How much should I be eating of what each day?

FOOD PER DAY = BODY WEIGHT x ENERGY EXPEDITURE GOAL x % based on Metabolic Type


(Consult a personal trainer on how to calculate this)

FOOD PER MEAL= ENERGY PER DAY / NUMBER OF MEALS YOU WANT TO EAT

If using metabolic typing %'s, your macronutrient breakdown would look like this:
Goal Carbs Protein and Fat

1/ Protein Type

30%
70%
2/ Mixed Type
50%
50%
3/ Carbohydrate Type
60%
40%
*% of food substrates (carbohydrate, protein and fat) needed to be
consumed with each meal each day, depending on your Metabolic Type.
Fat and protein usually tend to compliment each other so are grouped together.
NOTE: Gaining Muscle
More carbohydrate consumption per meal (particularly your first three meals) has been shown to be very important for those trying to increase muscle size. If you are a protein type and you are training specifically for muscle growth, try eating a little more carbohydrate each meal when you are training hard.

Portion Size - EASY METHOD

YOUR FIST SIZE (round foods; apple, sweet potato)
or
PALM SIZE (flat foods; meat) or HANDFUL (small or loose objects; rice)

Bigger person = Bigger hand = bigger portion of food. Males are generally eating bigger portions.

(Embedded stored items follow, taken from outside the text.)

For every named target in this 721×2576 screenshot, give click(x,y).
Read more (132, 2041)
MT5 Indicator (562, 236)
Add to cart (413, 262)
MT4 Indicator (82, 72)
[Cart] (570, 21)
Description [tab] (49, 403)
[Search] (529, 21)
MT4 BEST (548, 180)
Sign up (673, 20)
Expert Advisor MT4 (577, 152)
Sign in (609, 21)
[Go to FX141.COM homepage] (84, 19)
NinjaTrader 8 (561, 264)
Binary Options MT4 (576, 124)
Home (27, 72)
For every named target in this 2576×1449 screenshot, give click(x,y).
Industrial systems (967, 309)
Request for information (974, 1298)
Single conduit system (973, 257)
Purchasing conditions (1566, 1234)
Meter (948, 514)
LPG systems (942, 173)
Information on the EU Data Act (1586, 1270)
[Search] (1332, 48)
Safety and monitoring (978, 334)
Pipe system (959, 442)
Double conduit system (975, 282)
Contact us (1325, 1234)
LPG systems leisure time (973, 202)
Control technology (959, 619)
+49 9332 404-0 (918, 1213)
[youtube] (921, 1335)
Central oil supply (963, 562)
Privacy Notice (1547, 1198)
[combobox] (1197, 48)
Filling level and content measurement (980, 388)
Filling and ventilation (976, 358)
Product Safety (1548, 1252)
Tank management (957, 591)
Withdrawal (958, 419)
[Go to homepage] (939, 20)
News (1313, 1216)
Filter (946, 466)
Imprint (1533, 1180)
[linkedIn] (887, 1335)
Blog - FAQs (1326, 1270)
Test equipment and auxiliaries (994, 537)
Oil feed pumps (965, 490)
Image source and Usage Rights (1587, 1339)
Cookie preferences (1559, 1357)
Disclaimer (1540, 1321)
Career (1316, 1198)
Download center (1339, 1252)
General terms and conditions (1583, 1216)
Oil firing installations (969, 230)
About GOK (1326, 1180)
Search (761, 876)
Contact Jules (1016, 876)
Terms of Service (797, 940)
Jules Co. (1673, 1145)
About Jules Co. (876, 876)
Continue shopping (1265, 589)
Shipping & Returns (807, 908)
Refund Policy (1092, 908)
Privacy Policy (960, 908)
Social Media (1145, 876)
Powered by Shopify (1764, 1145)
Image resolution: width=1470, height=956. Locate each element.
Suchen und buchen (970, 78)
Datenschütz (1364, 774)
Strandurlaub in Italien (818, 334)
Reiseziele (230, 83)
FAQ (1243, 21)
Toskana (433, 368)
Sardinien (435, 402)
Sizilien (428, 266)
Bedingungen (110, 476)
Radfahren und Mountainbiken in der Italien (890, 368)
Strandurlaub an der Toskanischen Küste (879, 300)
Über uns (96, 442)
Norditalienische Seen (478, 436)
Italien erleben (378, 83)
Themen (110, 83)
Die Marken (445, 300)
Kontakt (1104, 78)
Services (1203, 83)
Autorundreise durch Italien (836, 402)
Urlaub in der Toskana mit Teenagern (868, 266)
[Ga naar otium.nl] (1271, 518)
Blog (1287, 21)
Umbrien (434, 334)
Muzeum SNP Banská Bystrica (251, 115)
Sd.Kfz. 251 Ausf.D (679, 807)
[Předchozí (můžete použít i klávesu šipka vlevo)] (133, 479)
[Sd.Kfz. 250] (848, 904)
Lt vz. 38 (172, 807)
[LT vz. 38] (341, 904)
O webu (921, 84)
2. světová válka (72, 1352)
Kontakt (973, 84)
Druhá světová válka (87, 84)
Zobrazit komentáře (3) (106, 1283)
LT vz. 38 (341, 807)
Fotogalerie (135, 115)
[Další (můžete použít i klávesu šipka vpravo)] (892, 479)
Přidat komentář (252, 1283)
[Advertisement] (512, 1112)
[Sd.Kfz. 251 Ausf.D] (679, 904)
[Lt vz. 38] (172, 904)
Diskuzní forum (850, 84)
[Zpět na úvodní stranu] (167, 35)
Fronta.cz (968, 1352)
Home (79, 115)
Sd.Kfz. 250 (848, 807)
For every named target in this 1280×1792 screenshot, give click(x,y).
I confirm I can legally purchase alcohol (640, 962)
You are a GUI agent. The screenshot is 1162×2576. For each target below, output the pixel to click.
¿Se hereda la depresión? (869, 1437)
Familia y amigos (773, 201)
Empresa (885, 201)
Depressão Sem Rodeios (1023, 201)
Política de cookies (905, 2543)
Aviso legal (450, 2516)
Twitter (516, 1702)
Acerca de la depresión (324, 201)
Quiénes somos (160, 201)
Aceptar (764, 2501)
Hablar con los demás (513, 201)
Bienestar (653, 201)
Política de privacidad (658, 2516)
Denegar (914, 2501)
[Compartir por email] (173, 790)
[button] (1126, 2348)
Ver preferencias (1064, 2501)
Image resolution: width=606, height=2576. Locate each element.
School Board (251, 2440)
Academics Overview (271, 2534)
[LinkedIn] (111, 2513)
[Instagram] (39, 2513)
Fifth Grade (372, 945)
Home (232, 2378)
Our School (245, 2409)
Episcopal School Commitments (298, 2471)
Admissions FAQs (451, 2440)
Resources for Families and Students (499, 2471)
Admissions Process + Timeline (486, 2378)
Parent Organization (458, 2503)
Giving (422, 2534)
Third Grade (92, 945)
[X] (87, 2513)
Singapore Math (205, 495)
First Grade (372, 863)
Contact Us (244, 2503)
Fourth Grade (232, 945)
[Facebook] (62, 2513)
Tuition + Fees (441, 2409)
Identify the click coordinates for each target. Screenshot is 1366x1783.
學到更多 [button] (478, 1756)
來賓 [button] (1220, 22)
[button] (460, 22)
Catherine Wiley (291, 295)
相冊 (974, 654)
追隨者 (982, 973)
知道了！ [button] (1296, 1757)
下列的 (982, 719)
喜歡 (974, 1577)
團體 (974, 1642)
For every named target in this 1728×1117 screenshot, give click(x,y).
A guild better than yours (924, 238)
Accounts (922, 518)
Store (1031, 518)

Portion Size - LONGER MORE ACCURATE METHOD


Unfortunately, as convenient as it may be, a FIST SIZE, PALM SIZE and HANDFUL of a lot of similar foods have totally different amounts of carbohydrate, protein and fat as well as a varying glycemic index. Therefore if you are serious about your training and nutrition, it is important to be able to recognise what foods contain. It is well known that no two pieces of the food have the exact same amount of nutrients in them, but should you be fastidious and need some maths behind what you are putting in your mouth, then read below. A handy thing to do would be to make up your own

Nutrition Book

where you can write down anything nutrition related for yourself. As you can see in the below cereal example, the carbohydrate content varies considerably. This is where you simply can't always just use the hand, fist or palm rule for your food all the time.
EG: cereal (in grams per 100gm of food product)
Cereal Carbohydrate Protein Fat GI
Lowan Multibran
38.8
13.8
5.2
Low (below 55)
Vogels Soy and Linseed Wheat Bran Cereal
72.4
16
1.6
Low (below 55)
Sanitarium Weetbix
67
12gm
1.3gm
100

Say if you are aiming at eating 25 grams of carbohydrate with each meal then look at the back of the nutritional panel to work out how much of that food you need to eat and if there is a short fall or protein or carbs that you need to make up this meal or next. You can also print off the GLYCEMIC INDEX BOOKLET which lists the amount of carbohydrate per 100gm for a lot of foods, should you not have a nutrition panel to consult (usually the case with things like vegetables). eg from above table: To get 25gm of carbohydrate from Vogels Soy and Linseed Cereal 100gm / 72.4 (gm of carbs) = 1.38 1.38 x 25gm (amount of carbs you want) = 34.53gm of cereal Therefore, 35gm of Soy and Linseed cereal will give you your required amount of carbohydrates needed. You'll be able to eat a greater volume of a cereal or any food when it has a lower carbohydrate count. You've then still got to consider the carbs and protein in the milk as well, you would add but for now just concentrate on getting your carbohydrates correct with the cereal.

In general the majority of foods are going to have more carbohydrates in them, so work out how much of the food you should get carbohydrate wise, then think about what extra protein source you will add next.


Summary

- Determine your Metabolic Type and associated percentage or amount of each macronutrient you should be aiming to eat each meal. - Use your hand as your guide to portion size. When in doubt eat less. If you are serious about your training and nutrition, take the longer route as mentioned above to determine portions of your favourite foods. - Print off the glycemic Index list and take note of the foods which have lower G.I. ratings and amount of carbohydrates per 100gm for your favourite foods. If your favourite foods look bad, then look nearby on the list for a better alternative. - Learn to appreciate cooking more and take note of what you are putting in your mouth!